Now, let's use some logic, just like when we figure out puzzles:

**Scenario 1: What if 'x' is NOT in C?**
* If 'x' is NOT in C, then the first part ( 'x' is in A AND 'x' is NOT in C ) just means 'x' must be **in A**. (Because the "not in C" part is already true for this scenario).
* Also, if 'x' is NOT in C, then the second part ( 'x' is NOT in B OR 'x' IS in C ) just means 'x' must be **NOT in B**. (Because the "is in C" part is false for this scenario, so the "not in B" part *has* to be true for the whole thing to work).
* So, if 'x' is NOT in C, then it means 'x' is **in A**, AND 'x' is **NOT in B**.
* Combining this with our starting assumption (that 'x' is NOT in C), we get: 'x' is **in A**, AND 'x' is **NOT in B**, AND 'x' is **NOT in C**.

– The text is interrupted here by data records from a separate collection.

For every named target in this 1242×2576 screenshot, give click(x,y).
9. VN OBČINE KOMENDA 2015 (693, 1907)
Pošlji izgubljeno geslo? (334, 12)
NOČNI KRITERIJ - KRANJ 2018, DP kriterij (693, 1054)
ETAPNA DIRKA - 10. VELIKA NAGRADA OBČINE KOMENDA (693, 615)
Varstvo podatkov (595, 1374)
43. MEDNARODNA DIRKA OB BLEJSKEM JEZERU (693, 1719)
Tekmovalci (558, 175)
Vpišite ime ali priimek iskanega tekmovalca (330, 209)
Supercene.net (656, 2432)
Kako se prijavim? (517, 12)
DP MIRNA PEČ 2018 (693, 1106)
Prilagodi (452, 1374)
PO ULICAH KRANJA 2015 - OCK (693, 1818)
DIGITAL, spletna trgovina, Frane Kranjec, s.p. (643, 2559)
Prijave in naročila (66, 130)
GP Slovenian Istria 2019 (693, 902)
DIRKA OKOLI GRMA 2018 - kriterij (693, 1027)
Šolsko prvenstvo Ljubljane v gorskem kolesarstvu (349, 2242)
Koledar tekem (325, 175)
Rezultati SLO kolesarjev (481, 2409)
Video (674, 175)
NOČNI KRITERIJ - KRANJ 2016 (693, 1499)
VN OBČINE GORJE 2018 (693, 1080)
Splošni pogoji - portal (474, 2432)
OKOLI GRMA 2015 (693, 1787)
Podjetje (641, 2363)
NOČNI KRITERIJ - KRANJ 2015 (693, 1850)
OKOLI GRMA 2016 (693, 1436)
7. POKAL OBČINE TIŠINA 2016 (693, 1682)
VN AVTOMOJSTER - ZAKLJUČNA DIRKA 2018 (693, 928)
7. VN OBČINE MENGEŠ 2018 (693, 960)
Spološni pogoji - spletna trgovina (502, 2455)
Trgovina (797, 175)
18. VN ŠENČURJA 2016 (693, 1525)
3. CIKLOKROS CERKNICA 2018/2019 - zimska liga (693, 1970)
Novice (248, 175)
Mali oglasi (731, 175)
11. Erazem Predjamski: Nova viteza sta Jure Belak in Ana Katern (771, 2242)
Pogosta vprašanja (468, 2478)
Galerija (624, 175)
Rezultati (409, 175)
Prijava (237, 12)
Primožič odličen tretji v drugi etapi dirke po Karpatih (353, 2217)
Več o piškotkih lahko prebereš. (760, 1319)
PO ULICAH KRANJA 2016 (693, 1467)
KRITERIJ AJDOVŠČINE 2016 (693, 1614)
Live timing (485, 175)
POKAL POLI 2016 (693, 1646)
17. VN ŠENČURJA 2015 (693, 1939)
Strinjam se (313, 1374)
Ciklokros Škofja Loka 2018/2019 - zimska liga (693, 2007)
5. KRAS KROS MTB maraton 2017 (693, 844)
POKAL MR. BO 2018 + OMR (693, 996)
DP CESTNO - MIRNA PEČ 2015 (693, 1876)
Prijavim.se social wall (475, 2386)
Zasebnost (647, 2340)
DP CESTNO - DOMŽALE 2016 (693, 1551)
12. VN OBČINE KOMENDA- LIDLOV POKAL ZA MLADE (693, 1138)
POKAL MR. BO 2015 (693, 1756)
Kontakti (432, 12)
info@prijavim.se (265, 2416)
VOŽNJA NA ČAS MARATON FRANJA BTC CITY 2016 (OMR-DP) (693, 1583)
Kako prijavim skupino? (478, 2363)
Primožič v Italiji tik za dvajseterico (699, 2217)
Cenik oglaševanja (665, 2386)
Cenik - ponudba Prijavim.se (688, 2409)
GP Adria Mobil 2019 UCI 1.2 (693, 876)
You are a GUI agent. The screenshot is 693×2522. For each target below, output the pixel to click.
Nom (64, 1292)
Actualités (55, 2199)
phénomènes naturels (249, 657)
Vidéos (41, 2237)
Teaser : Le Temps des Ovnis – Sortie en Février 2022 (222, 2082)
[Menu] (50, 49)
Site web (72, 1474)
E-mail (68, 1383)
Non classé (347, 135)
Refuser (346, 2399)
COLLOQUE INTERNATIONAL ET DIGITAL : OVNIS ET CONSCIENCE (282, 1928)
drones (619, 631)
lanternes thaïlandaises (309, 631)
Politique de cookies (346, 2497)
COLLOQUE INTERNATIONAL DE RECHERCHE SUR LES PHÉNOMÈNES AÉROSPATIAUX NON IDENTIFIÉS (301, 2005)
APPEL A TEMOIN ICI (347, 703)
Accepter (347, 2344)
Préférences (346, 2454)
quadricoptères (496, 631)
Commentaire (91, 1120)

**Scenario 2: What if 'x' IS in C?**
* If 'x' IS in C, then the first part ( 'x' is in A AND 'x' is NOT in C ) becomes ( 'x' is in A AND FALSE ). This whole thing is **FALSE**.
* If the first condition is false, then the element 'x' cannot be in the right-side expression at all!
* This is great because it means that if something is in C, it won't be on the right side. This matches our left side, which also says 'x' must NOT be in C.

**Conclusion**
Both sides of the equation describe the exact same elements: things that are **in Set A, but NOT in Set B, and also NOT in Set C**. Since they describe the exact same group of stuff, they are equal! So the statement is true!

We could also draw a Venn diagram to see this visually, but thinking through the conditions for an element 'x' works just as well!